■ **ACTIVITY**: Looking at the data below, state how many lines contain "computer". No other words are wanted.

■ **PROVIDED DATA**:
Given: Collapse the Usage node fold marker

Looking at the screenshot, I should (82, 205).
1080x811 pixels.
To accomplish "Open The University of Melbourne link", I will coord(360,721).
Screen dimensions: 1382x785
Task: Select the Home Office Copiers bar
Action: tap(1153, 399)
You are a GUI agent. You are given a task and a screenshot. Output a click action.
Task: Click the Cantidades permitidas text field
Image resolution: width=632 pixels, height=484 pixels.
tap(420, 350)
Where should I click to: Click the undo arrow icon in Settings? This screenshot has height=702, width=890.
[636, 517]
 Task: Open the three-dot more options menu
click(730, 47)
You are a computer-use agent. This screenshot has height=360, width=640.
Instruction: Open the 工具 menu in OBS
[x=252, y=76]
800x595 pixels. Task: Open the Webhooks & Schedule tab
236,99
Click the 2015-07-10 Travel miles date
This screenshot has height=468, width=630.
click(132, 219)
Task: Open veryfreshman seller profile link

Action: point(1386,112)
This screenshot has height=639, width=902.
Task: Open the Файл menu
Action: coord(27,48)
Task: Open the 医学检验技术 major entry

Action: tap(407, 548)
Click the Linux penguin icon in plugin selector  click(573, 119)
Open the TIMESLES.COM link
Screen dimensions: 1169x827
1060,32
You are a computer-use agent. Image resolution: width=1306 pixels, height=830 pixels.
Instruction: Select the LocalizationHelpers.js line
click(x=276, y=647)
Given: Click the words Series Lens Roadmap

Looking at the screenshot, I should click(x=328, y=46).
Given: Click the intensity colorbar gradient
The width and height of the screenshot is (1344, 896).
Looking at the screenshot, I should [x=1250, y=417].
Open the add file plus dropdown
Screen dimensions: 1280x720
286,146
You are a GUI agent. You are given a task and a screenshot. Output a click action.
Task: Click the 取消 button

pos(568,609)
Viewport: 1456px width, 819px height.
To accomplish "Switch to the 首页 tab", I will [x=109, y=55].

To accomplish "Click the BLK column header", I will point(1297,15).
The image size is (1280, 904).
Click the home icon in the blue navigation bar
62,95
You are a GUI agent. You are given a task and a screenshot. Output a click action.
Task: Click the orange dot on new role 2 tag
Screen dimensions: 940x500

■ **WORKED SOLUTION**: 2